From: Dennis Boone <drb(a)msu.edu>
* Don't use JPEG 2000 and similar compression algorithms that try to
re-use blocks of pixels from elsewhere in the document -- too many
errors, and they're errors of the sort that can be critical. Even if
the replacements use the correct code point, they're distracting as
hell in a different font, size, etc.
I wondered about why certain images were
the way they were, this
probably explains a lot.
* OCR-under is good. I use `ocrmypdf`, which uses the
Tesseract engine.
Thanks for the tips.
* Bookmarks for pages / table of contents entries /
etc are mandatory.
Very few things make a scanned-doc PDF less useful than not being able
to skip directly to a document indicated page.
I wish. This is a tough one. I
generally sacrifice ditching the
bookmarks to make a better pdf. I need to look into extracting bookmarks
and if they can be re-added without getting all wonky.
* I like to see at least 300 dpi.
Yes, me too,
but I've found that this often results in too big (when
fixing existing), if I'm creating, they're fine.
* Don't scan in color mode if the source material
isn't color. Grey
scale or even "line art" works fine in most cases. Using one pixel
means you can use G4 compression for colorless pages.
Amen :).
* Do reduce the color depth of pages that do contain color if you can.
The resulting PDF can contain a mix of image types. I've worked with
documents that did use color where four or eight colors were enough,
and the whole document could be mapped to them. With care, you _can_
force the scans down to two or three bits per pixel.

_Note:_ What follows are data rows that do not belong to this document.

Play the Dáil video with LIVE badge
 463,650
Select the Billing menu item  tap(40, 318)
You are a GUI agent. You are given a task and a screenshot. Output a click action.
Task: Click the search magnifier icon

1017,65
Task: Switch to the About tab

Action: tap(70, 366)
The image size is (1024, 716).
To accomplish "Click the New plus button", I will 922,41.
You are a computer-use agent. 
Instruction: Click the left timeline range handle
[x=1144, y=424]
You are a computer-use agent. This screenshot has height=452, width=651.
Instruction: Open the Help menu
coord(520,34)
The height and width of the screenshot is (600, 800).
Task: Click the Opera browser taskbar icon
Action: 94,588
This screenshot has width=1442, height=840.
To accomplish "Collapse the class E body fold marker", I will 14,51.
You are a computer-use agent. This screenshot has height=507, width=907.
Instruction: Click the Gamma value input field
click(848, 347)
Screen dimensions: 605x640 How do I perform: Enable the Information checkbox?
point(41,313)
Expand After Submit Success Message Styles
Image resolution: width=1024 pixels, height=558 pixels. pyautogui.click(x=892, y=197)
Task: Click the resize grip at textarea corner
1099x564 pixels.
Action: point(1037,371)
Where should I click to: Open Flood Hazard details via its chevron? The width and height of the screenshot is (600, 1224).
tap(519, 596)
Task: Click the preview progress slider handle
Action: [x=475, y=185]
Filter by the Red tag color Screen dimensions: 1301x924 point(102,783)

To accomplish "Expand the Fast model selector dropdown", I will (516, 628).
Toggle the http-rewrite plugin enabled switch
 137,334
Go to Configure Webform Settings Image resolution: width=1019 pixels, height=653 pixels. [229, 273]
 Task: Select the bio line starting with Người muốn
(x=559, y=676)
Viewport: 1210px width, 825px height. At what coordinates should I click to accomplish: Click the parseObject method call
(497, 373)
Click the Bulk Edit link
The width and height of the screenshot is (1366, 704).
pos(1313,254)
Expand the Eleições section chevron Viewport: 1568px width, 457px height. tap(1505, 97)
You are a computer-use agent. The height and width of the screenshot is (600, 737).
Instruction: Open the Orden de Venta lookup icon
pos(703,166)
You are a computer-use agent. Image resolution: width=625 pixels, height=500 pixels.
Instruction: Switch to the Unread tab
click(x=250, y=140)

* Do insert sensible metadata.
* Do try to square up the inevitably crooked scans, clean up major
floobydust and whatever crud around the edges isn't part of the paper,
etc. Besides making the result more readable, it'll help the OCR. I
never have any luck with automated page orientation tooling for some
reason, so end up just doing this with Gimp.
Great points. Thanks.
-will